Source data -

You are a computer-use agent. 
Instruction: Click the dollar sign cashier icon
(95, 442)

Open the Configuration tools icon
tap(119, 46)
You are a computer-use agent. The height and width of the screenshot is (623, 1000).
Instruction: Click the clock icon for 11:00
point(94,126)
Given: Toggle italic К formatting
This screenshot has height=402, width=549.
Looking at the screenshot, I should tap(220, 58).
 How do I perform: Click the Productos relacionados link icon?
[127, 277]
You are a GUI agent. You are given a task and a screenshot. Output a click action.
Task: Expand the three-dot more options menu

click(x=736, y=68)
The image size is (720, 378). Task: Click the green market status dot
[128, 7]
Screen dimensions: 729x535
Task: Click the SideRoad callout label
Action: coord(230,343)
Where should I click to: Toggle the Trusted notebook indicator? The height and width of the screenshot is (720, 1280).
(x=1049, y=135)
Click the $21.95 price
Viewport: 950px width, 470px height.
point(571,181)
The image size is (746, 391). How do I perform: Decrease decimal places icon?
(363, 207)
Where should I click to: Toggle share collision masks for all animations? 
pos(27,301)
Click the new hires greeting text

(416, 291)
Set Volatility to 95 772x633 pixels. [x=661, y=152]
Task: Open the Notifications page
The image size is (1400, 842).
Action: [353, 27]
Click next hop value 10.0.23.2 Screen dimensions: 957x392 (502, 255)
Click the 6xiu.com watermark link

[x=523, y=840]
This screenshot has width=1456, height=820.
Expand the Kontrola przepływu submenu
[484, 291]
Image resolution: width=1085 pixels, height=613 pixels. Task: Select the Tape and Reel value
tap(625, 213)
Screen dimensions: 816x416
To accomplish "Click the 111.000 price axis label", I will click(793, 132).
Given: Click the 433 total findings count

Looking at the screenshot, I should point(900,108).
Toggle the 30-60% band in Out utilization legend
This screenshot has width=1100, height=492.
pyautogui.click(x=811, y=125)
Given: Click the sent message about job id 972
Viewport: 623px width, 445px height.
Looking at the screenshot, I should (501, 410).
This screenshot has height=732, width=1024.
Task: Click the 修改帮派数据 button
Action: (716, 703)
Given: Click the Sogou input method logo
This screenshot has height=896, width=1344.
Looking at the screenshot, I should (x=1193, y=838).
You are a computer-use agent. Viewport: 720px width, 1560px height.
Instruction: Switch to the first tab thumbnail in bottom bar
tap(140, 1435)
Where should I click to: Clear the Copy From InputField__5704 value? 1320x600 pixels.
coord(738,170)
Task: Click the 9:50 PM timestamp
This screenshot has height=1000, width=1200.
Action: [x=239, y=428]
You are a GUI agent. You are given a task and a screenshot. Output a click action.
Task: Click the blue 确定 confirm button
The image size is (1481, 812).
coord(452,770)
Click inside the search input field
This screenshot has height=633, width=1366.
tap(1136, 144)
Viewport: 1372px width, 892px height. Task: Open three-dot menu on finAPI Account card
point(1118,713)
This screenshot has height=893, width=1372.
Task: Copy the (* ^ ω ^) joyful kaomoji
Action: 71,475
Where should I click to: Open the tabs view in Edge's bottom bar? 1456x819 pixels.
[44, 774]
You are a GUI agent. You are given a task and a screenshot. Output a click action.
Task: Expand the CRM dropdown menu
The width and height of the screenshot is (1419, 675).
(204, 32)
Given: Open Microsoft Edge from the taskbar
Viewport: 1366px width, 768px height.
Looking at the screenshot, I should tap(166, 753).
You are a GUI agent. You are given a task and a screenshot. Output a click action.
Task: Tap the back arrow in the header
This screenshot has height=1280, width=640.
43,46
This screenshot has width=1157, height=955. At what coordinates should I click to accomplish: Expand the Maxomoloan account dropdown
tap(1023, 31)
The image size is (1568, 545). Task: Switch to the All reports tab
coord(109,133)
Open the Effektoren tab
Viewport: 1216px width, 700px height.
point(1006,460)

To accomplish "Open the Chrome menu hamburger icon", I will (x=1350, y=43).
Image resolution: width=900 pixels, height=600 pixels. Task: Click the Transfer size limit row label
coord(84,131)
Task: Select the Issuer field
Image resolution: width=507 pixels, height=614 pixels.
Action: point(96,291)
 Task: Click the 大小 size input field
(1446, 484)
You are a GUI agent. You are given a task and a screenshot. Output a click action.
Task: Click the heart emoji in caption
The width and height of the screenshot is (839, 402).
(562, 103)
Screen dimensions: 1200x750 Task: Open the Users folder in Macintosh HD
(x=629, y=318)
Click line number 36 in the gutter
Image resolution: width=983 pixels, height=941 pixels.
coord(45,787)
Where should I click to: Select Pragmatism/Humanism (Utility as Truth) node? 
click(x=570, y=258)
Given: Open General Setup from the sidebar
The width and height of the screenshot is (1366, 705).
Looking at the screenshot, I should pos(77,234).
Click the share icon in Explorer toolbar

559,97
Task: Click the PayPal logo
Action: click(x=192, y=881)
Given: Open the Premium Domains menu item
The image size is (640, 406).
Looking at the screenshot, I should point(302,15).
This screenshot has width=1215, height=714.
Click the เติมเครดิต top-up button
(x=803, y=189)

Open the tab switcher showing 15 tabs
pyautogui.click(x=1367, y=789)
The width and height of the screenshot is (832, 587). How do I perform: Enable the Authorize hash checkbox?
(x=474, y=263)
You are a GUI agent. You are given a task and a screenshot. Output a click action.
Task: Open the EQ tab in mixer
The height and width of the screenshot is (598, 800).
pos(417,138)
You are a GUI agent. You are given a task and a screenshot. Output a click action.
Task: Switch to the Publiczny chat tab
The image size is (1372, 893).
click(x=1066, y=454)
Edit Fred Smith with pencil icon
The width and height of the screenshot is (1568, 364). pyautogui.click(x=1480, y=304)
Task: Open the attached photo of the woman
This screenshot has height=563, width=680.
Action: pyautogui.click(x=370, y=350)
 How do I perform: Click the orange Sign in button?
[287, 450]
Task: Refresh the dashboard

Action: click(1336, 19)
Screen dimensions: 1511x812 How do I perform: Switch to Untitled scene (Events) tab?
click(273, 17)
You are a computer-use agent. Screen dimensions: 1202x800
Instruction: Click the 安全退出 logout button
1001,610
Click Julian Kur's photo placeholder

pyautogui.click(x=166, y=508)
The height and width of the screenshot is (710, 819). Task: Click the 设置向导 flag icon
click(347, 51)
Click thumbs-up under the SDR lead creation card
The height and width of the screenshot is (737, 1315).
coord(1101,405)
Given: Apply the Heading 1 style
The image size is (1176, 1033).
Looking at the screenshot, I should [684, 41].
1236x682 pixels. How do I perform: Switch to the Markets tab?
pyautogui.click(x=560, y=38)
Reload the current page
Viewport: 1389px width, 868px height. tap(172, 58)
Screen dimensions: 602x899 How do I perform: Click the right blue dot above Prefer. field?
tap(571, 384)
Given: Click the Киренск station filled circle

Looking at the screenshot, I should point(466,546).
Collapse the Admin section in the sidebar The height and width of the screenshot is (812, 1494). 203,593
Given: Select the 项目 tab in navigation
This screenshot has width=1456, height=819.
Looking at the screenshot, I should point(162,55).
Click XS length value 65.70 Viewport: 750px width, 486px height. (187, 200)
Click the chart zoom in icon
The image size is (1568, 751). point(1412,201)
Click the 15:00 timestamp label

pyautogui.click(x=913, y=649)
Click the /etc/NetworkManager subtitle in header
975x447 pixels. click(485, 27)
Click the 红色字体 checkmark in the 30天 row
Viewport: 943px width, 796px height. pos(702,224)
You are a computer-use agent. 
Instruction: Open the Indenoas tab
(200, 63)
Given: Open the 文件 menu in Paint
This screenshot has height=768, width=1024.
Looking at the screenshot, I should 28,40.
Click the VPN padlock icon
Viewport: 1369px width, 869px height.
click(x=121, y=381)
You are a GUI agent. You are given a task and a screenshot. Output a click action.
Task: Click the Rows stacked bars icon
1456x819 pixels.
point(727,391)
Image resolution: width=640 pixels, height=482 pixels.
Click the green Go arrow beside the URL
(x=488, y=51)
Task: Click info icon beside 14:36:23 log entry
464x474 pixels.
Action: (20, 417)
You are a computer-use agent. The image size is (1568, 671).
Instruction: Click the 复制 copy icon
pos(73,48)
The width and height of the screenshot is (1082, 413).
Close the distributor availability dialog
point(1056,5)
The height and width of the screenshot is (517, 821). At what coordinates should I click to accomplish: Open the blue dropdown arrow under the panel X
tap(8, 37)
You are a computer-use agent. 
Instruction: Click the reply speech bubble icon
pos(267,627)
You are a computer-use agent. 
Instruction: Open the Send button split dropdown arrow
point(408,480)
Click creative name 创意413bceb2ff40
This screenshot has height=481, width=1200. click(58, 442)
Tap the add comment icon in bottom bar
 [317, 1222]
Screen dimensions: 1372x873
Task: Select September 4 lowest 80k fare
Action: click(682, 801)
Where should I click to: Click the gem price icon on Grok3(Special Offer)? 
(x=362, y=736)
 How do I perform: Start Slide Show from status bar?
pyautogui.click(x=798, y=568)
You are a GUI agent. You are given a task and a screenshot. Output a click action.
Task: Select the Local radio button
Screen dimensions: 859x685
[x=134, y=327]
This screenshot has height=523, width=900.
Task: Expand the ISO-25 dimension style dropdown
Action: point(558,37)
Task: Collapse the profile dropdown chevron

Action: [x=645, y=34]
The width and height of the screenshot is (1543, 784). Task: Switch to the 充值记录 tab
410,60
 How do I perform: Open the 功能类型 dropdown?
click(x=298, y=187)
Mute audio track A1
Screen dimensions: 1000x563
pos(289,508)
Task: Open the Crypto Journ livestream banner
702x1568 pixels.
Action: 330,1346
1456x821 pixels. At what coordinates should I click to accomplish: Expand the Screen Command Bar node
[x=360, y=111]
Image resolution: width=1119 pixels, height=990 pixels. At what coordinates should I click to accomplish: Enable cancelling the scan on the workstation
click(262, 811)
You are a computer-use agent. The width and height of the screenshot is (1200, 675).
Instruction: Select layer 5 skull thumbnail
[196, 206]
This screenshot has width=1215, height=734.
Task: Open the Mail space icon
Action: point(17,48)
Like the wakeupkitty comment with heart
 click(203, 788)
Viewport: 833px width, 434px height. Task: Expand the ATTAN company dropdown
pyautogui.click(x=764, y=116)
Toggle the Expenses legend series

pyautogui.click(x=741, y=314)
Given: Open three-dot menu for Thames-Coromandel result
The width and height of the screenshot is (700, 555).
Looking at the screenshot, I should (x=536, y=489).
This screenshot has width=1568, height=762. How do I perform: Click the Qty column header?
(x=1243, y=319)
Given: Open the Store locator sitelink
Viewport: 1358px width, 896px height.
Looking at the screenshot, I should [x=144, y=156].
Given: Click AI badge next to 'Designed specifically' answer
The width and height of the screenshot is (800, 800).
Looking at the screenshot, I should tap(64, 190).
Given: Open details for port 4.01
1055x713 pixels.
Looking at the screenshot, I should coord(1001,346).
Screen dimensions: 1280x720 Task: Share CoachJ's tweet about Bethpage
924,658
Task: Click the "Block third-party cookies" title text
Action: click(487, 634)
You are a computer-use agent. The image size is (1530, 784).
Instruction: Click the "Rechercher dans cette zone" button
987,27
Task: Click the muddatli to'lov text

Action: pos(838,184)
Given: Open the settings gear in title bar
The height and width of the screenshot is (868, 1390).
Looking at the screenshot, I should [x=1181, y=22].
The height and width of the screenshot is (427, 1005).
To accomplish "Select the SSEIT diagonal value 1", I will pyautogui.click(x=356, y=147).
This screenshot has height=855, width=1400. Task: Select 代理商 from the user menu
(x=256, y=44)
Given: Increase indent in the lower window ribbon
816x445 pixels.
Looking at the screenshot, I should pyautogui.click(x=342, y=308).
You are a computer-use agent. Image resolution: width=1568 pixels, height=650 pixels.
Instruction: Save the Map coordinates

Problem -
Quote the material verbatim, beginning at the line containing "Tap the add comment icon in bottom bar" and ending after the line containing "click(203, 788)".

Exercise answer -
Tap the add comment icon in bottom bar
 [317, 1222]
Screen dimensions: 1372x873
Task: Select September 4 lowest 80k fare
Action: click(682, 801)
Where should I click to: Click the gem price icon on Grok3(Special Offer)? 
(x=362, y=736)
 How do I perform: Start Slide Show from status bar?
pyautogui.click(x=798, y=568)
You are a GUI agent. You are given a task and a screenshot. Output a click action.
Task: Select the Local radio button
Screen dimensions: 859x685
[x=134, y=327]
This screenshot has height=523, width=900.
Task: Expand the ISO-25 dimension style dropdown
Action: point(558,37)
Task: Collapse the profile dropdown chevron

Action: [x=645, y=34]
The width and height of the screenshot is (1543, 784). Task: Switch to the 充值记录 tab
410,60
 How do I perform: Open the 功能类型 dropdown?
click(x=298, y=187)
Mute audio track A1
Screen dimensions: 1000x563
pos(289,508)
Task: Open the Crypto Journ livestream banner
702x1568 pixels.
Action: 330,1346
1456x821 pixels. At what coordinates should I click to accomplish: Expand the Screen Command Bar node
[x=360, y=111]
Image resolution: width=1119 pixels, height=990 pixels. At what coordinates should I click to accomplish: Enable cancelling the scan on the workstation
click(262, 811)
You are a computer-use agent. The width and height of the screenshot is (1200, 675).
Instruction: Select layer 5 skull thumbnail
[196, 206]
This screenshot has width=1215, height=734.
Task: Open the Mail space icon
Action: point(17,48)
Like the wakeupkitty comment with heart
 click(203, 788)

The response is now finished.